Just Films Series Opens Big Conversations
The screening series will next week feature "Served Like a Girl," about the lives of female veterans in the United States.
Photo courtesy Just Films
Documentary filmmaking — particularly those docs surrounding social issues — are not meant to be seen alone. The directors and producers of nonfiction film are eager to see their work spark discussion, debate and understanding. In Pittsburgh, that mission is ably carried by the Just Films screening series.
Now in its third season, Just Films hosts free screenings of contemporary, social-justice based documentaries on the campus of Chatham University. The series is a collaboration of several groups: Chatham’s Women’s Institute, Gwen’s Girls, the Women and Girls Foundation, the Women’s Law Project and the YWCA of Greater Pittsburgh.
Jessie Ramey, the director of the Women’s Institute, says that crowds at the Wednesday-night events usually top 100. “The audience includes students and community members from across the Pittsburgh region,” she says. “[Our crowds have] been extremely diverse in terms of age, race, gender, and gender and sexual identities.”

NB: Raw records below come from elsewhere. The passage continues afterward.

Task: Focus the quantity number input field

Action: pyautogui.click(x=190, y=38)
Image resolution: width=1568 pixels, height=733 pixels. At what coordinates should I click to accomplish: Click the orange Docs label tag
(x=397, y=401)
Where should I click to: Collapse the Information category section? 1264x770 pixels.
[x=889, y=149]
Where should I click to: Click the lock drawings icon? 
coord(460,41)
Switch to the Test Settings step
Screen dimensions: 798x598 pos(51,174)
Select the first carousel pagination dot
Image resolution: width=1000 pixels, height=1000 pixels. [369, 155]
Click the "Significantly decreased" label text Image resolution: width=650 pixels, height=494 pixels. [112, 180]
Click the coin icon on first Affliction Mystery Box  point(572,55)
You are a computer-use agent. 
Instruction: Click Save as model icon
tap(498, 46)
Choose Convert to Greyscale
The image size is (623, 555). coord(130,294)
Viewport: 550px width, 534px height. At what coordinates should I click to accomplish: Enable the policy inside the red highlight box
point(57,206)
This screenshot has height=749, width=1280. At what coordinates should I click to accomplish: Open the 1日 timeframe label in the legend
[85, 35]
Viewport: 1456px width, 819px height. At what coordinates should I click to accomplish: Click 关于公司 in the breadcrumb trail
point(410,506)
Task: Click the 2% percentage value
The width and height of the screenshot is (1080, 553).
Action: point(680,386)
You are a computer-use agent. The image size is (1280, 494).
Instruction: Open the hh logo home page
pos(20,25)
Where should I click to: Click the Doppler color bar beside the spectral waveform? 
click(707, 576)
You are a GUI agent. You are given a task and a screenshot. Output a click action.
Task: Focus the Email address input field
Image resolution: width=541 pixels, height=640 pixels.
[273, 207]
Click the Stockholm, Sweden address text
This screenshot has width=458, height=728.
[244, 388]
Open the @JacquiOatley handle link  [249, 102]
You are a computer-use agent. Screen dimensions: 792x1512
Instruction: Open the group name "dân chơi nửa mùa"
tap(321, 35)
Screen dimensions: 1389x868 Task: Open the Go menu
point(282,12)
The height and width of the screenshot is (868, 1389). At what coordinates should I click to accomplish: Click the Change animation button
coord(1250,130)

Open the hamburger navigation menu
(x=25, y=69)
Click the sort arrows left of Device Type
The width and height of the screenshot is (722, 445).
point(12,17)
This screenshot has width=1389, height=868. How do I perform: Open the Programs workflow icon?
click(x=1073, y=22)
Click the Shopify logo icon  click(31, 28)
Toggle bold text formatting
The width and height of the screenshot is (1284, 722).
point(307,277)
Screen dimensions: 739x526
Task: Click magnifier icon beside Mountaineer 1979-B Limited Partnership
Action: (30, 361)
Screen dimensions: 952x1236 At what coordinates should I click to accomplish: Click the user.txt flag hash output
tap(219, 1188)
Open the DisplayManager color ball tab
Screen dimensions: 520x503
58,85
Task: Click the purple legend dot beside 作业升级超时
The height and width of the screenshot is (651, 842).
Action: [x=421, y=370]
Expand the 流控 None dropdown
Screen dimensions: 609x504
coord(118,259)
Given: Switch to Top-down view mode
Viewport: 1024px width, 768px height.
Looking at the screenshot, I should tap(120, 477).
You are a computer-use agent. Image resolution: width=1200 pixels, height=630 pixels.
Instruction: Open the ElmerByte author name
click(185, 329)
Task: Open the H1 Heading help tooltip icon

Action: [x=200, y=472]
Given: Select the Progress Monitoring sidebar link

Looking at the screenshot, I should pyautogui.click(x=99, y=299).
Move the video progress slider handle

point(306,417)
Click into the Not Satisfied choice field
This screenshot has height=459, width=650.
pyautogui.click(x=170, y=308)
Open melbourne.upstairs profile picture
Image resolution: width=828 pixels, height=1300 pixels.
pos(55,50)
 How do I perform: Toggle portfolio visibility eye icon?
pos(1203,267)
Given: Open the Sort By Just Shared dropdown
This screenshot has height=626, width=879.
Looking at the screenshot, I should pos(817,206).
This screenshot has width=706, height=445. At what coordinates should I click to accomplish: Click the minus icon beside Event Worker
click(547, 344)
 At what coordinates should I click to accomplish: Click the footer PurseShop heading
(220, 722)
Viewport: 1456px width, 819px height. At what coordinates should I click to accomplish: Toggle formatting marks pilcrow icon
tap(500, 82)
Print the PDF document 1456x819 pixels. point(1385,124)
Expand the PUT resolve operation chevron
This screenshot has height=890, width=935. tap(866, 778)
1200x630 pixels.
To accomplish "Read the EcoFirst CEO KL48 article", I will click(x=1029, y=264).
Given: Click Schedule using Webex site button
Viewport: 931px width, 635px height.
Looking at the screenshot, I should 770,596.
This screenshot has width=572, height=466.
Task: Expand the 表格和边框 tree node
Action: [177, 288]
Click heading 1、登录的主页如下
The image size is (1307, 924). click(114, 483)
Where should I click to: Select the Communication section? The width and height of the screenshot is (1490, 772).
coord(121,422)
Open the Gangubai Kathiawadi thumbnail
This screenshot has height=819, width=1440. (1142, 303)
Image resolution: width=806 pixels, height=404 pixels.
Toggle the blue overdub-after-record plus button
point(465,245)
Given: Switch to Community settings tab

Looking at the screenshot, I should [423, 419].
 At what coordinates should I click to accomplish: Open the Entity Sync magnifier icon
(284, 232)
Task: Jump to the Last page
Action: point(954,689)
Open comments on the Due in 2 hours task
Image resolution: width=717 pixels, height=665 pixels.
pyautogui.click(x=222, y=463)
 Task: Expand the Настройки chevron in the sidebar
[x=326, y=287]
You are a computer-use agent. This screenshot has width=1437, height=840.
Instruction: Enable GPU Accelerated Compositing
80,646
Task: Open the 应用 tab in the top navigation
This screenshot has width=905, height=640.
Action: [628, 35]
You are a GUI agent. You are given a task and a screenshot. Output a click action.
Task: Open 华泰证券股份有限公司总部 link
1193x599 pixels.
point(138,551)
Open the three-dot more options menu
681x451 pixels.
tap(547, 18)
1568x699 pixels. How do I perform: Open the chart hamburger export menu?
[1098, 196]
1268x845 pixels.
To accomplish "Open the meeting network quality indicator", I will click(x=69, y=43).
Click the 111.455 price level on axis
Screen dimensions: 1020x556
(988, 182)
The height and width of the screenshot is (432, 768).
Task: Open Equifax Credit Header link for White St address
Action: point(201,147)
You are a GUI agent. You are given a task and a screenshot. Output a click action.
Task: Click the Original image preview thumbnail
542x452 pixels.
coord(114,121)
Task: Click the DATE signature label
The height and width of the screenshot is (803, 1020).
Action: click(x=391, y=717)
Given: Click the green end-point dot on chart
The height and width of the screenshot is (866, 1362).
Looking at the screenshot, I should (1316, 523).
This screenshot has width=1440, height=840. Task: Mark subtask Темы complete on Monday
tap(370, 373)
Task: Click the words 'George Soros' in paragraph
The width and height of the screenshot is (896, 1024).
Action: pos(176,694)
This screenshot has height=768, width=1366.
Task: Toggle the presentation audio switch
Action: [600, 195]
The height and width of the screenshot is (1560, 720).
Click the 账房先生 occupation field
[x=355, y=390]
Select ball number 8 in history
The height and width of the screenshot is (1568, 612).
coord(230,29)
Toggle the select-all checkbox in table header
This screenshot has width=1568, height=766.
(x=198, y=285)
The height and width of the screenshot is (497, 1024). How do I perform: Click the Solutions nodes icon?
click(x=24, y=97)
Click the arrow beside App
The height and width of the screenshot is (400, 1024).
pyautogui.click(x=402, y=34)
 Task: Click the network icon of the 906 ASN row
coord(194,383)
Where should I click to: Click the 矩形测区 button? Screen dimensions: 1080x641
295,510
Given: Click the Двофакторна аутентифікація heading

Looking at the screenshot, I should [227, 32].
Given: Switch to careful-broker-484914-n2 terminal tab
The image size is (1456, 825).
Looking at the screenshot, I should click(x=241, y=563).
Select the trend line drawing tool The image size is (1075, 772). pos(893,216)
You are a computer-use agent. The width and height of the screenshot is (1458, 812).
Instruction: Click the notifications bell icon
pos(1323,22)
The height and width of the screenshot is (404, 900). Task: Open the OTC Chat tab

Screenings are followed by a panel discussion meant not merely to break down the film’s ideas but also, Ramey says, “linking the themes of the films to what is happening here in Pittsburgh.” A recent screening of the documentary “Dolores,” about the activist Dolores Huerta, featured a post-film panel comprised entirely of Latina women; the Just Films staff believe it was the first panel of its kind in the area.
On Tuesday, Just Films will screen “Served Like a Girl,” which offers a look at the lives of recent female veterans. “The film follows a diverse group of veterans who served in Iraq and Afghanistan only to come home to struggles with PTSD, adequate healthcare, physical injuries, homelessness, disrupted families, economic instability and the consequences of sexual abuse,” Ramey says.
The following two films in the series are by Pittsburgh documentarians: Tammy Thompson’s “We Wear the Mask,” about contemporary poverty among local women, will be screened Dec. 5; Julie Sokolow’s “Woman on Fire,” about New York’s first openly transgender firefighter, will be shown Jan. 16. “There are so many wonderful Pittsburgh filmmakers,” Ramey says.
“This city has a long history of producing talented artists, scholars and social justice activists!”